While the report slices the data a lot of different ways to prove its case, I didn’t notice anything that assessed the dollar value of time on the job—as in longevity.

“Federal employees know they get a better deal through their employment. The proof is that they rarely quit,” the report says. “If federal employees earned market compensation they would leave their jobs at rates more similar to private-sector workers.”

I am not sure that would be a good thing.

I learned the value of long-term, institutional knowledge at about the age of 19, while working in a sprawling truck axle plant in Ohio.

During inventories, everyone in the plant was taken off the lines to count parts—all those gears and pinions and housings that go into the manufacture of an axle. Most every part was stamped with a part number, but some were not. Those unmarked parts were thrown into a common bin.

When the bin was full, they brought over a line foreman named Adam. His name was appropriate because he had been there since the very beginning.

Surrounded by two or three guys, each of whom held a pen and a handful of inventory tags, Adam would go through the parts. He rolled each over in his hands for a second and rattled off the five-digit part number as someone hurriedly recorded the number and tagged the part. It was an ability that could only come from time on that job.
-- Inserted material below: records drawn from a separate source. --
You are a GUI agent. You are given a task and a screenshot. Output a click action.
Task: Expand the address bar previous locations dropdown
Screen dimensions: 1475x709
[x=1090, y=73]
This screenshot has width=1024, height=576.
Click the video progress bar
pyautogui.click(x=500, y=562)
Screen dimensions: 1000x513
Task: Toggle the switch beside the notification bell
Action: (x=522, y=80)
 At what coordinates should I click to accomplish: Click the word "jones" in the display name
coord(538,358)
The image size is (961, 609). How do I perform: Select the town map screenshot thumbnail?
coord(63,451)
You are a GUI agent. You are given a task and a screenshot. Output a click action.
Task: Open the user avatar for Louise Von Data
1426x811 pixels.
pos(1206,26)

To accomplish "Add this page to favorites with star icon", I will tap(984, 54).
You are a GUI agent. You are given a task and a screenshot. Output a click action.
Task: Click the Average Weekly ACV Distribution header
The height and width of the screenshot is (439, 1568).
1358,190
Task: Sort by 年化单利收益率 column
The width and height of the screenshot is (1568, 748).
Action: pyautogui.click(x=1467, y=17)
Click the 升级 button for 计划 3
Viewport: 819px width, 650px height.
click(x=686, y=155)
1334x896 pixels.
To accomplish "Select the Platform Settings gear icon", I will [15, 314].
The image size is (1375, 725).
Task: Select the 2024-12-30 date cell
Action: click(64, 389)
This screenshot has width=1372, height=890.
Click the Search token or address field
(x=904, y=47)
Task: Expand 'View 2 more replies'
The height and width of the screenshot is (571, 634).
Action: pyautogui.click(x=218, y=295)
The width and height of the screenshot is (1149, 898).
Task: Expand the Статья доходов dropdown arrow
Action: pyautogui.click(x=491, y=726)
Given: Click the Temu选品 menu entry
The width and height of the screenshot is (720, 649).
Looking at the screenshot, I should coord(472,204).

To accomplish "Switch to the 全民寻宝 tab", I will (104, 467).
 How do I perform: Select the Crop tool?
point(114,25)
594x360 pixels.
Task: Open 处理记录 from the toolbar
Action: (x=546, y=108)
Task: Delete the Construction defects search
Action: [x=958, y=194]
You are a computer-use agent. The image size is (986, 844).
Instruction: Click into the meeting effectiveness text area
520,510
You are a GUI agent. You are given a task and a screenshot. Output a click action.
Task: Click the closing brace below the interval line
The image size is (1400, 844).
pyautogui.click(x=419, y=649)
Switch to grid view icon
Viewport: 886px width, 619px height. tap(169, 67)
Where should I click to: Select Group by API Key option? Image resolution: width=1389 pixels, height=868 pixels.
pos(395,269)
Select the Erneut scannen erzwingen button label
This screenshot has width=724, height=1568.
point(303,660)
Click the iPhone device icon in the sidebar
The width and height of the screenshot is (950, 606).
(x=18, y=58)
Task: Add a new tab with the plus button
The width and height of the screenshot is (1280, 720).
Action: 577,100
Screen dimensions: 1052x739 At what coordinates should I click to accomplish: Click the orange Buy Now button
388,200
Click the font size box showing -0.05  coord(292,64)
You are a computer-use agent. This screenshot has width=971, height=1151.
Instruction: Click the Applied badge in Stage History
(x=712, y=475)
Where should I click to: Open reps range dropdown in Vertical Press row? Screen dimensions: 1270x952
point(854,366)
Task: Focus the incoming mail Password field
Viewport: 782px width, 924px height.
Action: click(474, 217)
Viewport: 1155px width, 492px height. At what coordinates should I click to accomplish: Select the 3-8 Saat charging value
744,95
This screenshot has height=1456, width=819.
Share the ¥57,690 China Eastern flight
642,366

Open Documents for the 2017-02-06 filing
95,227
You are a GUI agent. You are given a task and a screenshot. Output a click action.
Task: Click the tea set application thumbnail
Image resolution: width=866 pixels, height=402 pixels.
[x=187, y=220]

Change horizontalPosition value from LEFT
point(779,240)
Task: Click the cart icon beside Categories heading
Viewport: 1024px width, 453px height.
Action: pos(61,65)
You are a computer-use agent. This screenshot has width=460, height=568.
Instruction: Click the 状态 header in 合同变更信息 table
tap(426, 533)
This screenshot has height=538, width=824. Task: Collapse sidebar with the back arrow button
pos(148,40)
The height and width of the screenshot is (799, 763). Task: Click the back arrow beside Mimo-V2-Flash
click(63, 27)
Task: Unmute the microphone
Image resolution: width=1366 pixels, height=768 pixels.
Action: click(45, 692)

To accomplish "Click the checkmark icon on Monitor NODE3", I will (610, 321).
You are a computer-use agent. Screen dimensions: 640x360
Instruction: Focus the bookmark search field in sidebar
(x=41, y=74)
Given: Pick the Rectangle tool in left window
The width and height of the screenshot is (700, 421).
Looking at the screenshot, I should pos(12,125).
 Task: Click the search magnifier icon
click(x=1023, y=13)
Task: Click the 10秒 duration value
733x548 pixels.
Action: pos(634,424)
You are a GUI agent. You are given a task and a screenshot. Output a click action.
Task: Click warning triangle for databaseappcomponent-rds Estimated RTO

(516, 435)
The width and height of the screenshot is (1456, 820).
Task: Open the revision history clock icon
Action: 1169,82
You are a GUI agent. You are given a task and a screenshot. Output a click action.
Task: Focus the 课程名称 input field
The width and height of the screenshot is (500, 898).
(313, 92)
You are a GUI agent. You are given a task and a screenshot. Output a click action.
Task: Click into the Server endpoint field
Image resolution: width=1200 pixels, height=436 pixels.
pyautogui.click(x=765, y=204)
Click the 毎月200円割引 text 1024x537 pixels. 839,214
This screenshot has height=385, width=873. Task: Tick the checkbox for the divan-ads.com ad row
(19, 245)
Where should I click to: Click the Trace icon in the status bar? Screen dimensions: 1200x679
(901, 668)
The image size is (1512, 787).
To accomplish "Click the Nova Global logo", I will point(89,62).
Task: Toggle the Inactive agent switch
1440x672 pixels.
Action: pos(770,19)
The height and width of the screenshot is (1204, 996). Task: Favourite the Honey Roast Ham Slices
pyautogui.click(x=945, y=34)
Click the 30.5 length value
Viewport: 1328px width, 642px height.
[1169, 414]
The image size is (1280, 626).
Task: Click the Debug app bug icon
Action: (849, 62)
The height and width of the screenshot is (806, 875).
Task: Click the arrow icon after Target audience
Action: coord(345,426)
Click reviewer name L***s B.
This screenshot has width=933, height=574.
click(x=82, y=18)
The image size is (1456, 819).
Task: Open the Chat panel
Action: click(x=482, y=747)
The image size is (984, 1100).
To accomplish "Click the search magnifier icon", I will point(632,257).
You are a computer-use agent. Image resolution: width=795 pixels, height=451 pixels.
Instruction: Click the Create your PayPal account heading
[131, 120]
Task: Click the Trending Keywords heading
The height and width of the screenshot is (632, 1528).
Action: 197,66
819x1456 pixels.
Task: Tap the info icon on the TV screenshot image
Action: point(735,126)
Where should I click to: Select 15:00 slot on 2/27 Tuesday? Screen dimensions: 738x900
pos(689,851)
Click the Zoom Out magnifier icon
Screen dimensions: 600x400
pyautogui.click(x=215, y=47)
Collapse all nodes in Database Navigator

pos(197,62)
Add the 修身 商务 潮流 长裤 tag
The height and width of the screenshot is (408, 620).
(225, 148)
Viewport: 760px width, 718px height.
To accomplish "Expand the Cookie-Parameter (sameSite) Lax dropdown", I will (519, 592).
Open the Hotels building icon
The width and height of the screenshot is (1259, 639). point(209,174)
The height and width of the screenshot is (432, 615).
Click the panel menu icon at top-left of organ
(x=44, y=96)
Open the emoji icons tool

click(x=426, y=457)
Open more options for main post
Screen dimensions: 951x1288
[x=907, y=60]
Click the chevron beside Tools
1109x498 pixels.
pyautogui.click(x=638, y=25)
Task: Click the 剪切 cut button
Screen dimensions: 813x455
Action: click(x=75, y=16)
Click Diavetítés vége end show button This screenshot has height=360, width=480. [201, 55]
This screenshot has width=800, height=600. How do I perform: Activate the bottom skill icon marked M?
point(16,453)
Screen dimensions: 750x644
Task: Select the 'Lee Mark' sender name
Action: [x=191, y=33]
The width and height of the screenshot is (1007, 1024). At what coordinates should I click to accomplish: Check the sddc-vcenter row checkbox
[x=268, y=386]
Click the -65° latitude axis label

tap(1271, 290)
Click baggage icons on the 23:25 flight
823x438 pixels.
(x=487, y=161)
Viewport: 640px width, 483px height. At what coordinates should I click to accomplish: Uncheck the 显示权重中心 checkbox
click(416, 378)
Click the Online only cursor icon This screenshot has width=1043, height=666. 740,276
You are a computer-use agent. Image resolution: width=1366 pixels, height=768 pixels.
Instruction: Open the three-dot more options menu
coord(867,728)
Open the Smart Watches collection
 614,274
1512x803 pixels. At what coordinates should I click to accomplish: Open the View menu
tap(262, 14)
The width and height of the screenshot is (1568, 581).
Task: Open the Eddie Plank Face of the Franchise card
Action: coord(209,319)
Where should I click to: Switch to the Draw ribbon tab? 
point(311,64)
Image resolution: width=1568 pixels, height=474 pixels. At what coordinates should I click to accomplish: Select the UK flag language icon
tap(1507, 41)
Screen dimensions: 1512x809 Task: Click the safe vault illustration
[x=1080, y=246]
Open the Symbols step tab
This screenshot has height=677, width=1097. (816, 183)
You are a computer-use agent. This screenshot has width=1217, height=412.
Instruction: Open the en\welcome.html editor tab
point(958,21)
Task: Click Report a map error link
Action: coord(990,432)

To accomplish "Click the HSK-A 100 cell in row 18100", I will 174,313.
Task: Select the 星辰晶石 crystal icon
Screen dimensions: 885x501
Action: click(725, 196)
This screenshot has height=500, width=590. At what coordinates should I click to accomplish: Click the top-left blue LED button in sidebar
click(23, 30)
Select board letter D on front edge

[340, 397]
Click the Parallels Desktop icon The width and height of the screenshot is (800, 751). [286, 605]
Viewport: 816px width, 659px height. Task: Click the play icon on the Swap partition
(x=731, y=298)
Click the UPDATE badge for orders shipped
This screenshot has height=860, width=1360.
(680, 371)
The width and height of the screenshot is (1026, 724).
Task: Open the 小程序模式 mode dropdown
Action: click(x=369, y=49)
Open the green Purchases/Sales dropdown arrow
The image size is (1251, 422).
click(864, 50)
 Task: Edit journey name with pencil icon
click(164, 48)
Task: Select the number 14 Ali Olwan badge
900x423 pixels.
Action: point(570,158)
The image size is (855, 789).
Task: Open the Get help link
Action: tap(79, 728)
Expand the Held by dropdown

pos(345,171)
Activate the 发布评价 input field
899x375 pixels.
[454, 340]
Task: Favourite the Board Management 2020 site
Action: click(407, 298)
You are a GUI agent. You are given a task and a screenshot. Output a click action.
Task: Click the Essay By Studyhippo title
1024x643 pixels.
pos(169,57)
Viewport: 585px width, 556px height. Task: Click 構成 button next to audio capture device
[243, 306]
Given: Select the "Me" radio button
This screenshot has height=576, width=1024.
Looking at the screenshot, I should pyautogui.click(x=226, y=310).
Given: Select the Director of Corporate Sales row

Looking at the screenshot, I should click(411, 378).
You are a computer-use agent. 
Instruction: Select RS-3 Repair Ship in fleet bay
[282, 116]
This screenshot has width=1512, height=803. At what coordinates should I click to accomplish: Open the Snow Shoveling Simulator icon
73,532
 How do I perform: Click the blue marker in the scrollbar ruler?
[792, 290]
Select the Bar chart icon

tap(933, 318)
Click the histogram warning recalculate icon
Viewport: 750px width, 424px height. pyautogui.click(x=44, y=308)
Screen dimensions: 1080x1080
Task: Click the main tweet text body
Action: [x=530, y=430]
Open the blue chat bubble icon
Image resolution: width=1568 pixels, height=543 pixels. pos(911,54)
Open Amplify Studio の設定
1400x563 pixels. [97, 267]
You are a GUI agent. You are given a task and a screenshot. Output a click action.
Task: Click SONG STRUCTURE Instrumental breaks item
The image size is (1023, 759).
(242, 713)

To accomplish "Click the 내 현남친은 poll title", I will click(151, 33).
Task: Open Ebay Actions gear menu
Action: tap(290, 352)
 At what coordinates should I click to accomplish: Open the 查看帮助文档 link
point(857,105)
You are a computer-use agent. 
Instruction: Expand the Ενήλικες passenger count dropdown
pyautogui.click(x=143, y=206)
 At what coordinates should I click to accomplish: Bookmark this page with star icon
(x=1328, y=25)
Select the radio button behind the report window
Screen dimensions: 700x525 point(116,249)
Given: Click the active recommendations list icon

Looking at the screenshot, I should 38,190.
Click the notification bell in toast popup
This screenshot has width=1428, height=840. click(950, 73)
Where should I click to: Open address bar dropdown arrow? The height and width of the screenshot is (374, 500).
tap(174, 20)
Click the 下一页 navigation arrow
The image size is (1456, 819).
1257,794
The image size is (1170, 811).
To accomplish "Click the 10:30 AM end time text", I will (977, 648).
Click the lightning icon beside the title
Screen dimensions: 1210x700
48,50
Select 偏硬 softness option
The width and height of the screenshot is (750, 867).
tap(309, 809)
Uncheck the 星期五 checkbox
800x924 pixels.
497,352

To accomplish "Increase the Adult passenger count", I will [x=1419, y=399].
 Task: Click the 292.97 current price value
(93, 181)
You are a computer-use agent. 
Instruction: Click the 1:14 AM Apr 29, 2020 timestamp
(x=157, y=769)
Back to the Heritage report. While it concedes that highly skilled feds generally do not get paid above the market rate, it finds issue with the fact that “the federal government generally pays employees in semi-skilled occupations very generously. This causes much of the average federal pay premium.”

Back to the axle plant.

Once I was operating a lathe that had to be manually disengaged at a specific moment to avoid ruining both the part I was making and the cutting edge. Problem was, I could not see the part through the scratched-up glass safety shield to judge when that moment was. I asked a passing boss what to do. He told me to peek around the side of the shield (where ribbons of steel flew out of the lathe, just missing one’s head, incidentally).

While I was operating the lathe in that precarious manner, an old, ready-to-retire machine operator (read “semi-skilled occupation”) saw me and came over. When I had finished cutting a piece, he shut off my lathe and cranked the cutter up to the spot where cutting had to end. He took a grease pencil and drew a short line overlapping the crank and the front of the machine. Then he cranked the cutter back out.

“Load the piece and stand over there where it’s safe,” he said. “When those two lines come back around and meet up, it’s time to shut off the lathe.”

So what about it? What price would you put on “time on the job” where you work?